Records to process:
+ + +
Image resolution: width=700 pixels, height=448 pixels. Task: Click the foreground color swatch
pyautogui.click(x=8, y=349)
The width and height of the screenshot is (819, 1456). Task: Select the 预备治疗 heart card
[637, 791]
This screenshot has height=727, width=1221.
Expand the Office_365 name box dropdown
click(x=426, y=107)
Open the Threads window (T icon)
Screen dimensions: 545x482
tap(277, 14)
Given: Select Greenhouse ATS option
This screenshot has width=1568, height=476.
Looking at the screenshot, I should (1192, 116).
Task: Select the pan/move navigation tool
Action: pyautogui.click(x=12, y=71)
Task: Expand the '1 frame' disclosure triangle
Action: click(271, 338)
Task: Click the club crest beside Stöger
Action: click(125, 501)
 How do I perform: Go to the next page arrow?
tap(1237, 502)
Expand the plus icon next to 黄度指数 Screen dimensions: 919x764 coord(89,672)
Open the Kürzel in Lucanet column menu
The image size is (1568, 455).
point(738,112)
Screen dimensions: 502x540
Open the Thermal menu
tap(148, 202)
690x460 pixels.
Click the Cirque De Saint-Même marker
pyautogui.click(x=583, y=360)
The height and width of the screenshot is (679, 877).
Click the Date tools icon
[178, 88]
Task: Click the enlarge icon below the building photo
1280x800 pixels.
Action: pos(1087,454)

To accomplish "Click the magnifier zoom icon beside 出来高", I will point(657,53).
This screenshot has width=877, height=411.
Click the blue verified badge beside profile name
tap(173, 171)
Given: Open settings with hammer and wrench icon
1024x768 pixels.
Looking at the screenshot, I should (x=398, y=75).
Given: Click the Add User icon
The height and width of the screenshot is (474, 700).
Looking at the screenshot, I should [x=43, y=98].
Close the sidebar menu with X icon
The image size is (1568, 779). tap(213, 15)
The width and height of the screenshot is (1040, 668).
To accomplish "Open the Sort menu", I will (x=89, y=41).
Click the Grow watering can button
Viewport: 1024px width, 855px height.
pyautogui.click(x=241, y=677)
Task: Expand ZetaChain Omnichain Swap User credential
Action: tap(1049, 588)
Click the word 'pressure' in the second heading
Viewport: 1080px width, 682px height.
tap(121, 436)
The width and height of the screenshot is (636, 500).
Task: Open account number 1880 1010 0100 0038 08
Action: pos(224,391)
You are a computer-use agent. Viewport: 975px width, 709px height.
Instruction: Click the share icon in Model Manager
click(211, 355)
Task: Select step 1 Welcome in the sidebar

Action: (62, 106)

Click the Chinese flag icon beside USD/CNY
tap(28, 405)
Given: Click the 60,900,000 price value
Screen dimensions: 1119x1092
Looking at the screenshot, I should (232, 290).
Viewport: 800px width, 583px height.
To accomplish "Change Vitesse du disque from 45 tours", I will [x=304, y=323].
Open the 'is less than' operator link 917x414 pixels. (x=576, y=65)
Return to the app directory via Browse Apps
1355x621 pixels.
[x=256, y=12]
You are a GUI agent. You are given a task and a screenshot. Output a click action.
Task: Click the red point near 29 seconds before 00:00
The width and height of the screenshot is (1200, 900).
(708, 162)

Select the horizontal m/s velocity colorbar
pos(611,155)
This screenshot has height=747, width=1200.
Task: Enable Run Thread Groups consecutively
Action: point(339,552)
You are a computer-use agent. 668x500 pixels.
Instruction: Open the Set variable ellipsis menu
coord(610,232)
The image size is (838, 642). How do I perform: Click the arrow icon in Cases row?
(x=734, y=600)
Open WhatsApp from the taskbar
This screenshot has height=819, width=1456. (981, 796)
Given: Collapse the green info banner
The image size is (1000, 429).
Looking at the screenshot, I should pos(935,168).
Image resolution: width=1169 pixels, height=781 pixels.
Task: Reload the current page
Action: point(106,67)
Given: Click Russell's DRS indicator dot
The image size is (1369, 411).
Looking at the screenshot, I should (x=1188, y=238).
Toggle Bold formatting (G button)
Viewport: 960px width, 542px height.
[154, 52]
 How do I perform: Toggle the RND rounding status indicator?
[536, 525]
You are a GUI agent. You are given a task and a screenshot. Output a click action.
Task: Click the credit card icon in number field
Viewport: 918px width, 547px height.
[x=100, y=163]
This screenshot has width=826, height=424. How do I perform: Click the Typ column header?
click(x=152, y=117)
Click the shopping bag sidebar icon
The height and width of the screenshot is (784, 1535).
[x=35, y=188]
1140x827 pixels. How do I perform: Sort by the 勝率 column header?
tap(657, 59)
+ + +
Problem to solve: Set the records down again in full, exactly as they read.

Task solution:
Image resolution: width=700 pixels, height=448 pixels. Task: Click the foreground color swatch
pyautogui.click(x=8, y=349)
The width and height of the screenshot is (819, 1456). Task: Select the 预备治疗 heart card
[637, 791]
This screenshot has height=727, width=1221.
Expand the Office_365 name box dropdown
click(x=426, y=107)
Open the Threads window (T icon)
Screen dimensions: 545x482
tap(277, 14)
Given: Select Greenhouse ATS option
This screenshot has width=1568, height=476.
Looking at the screenshot, I should (1192, 116).
Task: Select the pan/move navigation tool
Action: pyautogui.click(x=12, y=71)
Task: Expand the '1 frame' disclosure triangle
Action: click(271, 338)
Task: Click the club crest beside Stöger
Action: click(125, 501)
 How do I perform: Go to the next page arrow?
tap(1237, 502)
Expand the plus icon next to 黄度指数 Screen dimensions: 919x764 coord(89,672)
Open the Kürzel in Lucanet column menu
The image size is (1568, 455).
point(738,112)
Screen dimensions: 502x540
Open the Thermal menu
tap(148, 202)
690x460 pixels.
Click the Cirque De Saint-Même marker
pyautogui.click(x=583, y=360)
The height and width of the screenshot is (679, 877).
Click the Date tools icon
[178, 88]
Task: Click the enlarge icon below the building photo
1280x800 pixels.
Action: pos(1087,454)

To accomplish "Click the magnifier zoom icon beside 出来高", I will point(657,53).
This screenshot has width=877, height=411.
Click the blue verified badge beside profile name
tap(173, 171)
Given: Open settings with hammer and wrench icon
1024x768 pixels.
Looking at the screenshot, I should (x=398, y=75).
Given: Click the Add User icon
The height and width of the screenshot is (474, 700).
Looking at the screenshot, I should [x=43, y=98].
Close the sidebar menu with X icon
The image size is (1568, 779). tap(213, 15)
The width and height of the screenshot is (1040, 668).
To accomplish "Open the Sort menu", I will (x=89, y=41).
Click the Grow watering can button
Viewport: 1024px width, 855px height.
pyautogui.click(x=241, y=677)
Task: Expand ZetaChain Omnichain Swap User credential
Action: tap(1049, 588)
Click the word 'pressure' in the second heading
Viewport: 1080px width, 682px height.
tap(121, 436)
The width and height of the screenshot is (636, 500).
Task: Open account number 1880 1010 0100 0038 08
Action: pos(224,391)
You are a computer-use agent. Viewport: 975px width, 709px height.
Instruction: Click the share icon in Model Manager
click(211, 355)
Task: Select step 1 Welcome in the sidebar

Action: (62, 106)

Click the Chinese flag icon beside USD/CNY
tap(28, 405)
Given: Click the 60,900,000 price value
Screen dimensions: 1119x1092
Looking at the screenshot, I should (232, 290).
Viewport: 800px width, 583px height.
To accomplish "Change Vitesse du disque from 45 tours", I will [x=304, y=323].
Open the 'is less than' operator link 917x414 pixels. (x=576, y=65)
Return to the app directory via Browse Apps
1355x621 pixels.
[x=256, y=12]
You are a GUI agent. You are given a task and a screenshot. Output a click action.
Task: Click the red point near 29 seconds before 00:00
The width and height of the screenshot is (1200, 900).
(708, 162)

Select the horizontal m/s velocity colorbar
pos(611,155)
This screenshot has height=747, width=1200.
Task: Enable Run Thread Groups consecutively
Action: point(339,552)
You are a computer-use agent. 668x500 pixels.
Instruction: Open the Set variable ellipsis menu
coord(610,232)
The image size is (838, 642). How do I perform: Click the arrow icon in Cases row?
(x=734, y=600)
Open WhatsApp from the taskbar
This screenshot has height=819, width=1456. (981, 796)
Given: Collapse the green info banner
The image size is (1000, 429).
Looking at the screenshot, I should pos(935,168).
Image resolution: width=1169 pixels, height=781 pixels.
Task: Reload the current page
Action: point(106,67)
Given: Click Russell's DRS indicator dot
The image size is (1369, 411).
Looking at the screenshot, I should (x=1188, y=238).
Toggle Bold formatting (G button)
Viewport: 960px width, 542px height.
[154, 52]
 How do I perform: Toggle the RND rounding status indicator?
[536, 525]
You are a GUI agent. You are given a task and a screenshot. Output a click action.
Task: Click the credit card icon in number field
Viewport: 918px width, 547px height.
[x=100, y=163]
This screenshot has width=826, height=424. How do I perform: Click the Typ column header?
click(x=152, y=117)
Click the shopping bag sidebar icon
The height and width of the screenshot is (784, 1535).
[x=35, y=188]
1140x827 pixels. How do I perform: Sort by the 勝率 column header?
tap(657, 59)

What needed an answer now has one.